# [Text section]
━━━━━━━━━━━━━━━━━━━━
Despite not 'loving' The Red Queen' Philippa Gregory has me fully back on board with this one and I can't wait for The White Princess due out this year, and to catch up with 'Lady Of The Rivers' and 'The Other Queen'

  Verdict : Awesome 10/10

Destination : Pass to my friend

Book #39 1984 by George Orwell

1984

Length Of Time In Possession : 6 yrs minimum

1984 is the incredibly famous final work from George Orwell. Despite not having read it, I came to it feeling like I knew "too much" about it, simply because it has seeped into popular culture so much. Particularly for me, I'd had the novel completely spoilered by the BBC series done by Sebastian Faulks 'On Fiction' so I always knew the end and several aspects of the storyline which in a way was frustrating.

Somehow knowing what was coming added pathos to the novel for me in many areas. Winston Smith lives in a totalitarian regime which constantly reminded me of what is known of modern day North Korea, in many ways the novel, published in 1949, proves prophetic not just for societies like North Korea but also for our own.
━━━━━━━━━━━━━━━━━━━━
# [Given entries]

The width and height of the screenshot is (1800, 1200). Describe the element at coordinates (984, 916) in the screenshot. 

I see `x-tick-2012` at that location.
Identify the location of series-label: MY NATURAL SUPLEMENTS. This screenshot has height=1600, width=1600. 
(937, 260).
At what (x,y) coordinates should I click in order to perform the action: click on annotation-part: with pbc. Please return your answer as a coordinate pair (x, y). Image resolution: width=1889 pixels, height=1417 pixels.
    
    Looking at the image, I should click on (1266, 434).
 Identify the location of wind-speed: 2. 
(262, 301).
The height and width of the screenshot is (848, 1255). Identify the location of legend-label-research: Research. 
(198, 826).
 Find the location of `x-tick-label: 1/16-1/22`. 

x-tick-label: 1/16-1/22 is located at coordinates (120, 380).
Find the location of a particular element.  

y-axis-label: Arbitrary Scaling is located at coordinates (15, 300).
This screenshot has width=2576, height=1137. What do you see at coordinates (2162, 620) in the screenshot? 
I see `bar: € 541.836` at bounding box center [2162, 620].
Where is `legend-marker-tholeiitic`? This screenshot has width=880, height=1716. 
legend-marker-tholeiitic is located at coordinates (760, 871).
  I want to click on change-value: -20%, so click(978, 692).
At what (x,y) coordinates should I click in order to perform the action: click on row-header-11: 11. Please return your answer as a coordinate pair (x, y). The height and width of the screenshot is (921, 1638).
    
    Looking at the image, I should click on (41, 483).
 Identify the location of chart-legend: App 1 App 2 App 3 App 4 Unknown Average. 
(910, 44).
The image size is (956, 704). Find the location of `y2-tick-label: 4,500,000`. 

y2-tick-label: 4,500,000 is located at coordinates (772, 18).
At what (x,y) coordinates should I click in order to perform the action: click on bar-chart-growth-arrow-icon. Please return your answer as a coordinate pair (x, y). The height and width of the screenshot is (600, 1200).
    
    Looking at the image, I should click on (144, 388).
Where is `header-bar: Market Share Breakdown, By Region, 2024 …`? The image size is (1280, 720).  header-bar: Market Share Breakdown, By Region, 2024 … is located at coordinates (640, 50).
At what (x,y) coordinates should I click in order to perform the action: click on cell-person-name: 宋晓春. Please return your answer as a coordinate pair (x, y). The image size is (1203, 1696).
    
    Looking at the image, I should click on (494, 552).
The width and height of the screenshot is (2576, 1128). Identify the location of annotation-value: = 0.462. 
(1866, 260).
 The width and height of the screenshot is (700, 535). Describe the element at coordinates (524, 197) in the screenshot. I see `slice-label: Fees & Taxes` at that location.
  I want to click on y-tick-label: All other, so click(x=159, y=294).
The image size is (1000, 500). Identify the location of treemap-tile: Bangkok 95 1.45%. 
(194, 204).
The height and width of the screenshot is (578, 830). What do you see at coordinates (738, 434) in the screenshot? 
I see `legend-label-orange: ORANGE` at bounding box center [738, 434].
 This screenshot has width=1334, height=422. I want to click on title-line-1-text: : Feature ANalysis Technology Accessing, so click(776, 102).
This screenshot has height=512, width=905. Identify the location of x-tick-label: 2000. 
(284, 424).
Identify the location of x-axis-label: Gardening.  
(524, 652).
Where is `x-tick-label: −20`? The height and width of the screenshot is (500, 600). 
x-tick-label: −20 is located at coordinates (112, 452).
━━━━━━━━━━━━━━━━━━━━
# [Work instruction 1]
Please list every book title mentioned in the book review text above.
# [Work instruction 2]
Decide whether each statement agrees with the book review text, giving yes or no with the deciding words quoted from it. (a) The Philippa Gregory book received a score of 10/10. (b) The reviewer had already read 1984 before this reading. (c) 1984 was published in 1949.

# [Expected answer 1]
The Red Queen
The White Princess
Lady Of The Rivers
The Other Queen
1984

# [Expected answer 2]
(a) Yes: "Verdict : Awesome 10/10"
(b) No: "Despite not having read it"
(c) Yes: "published in 1949"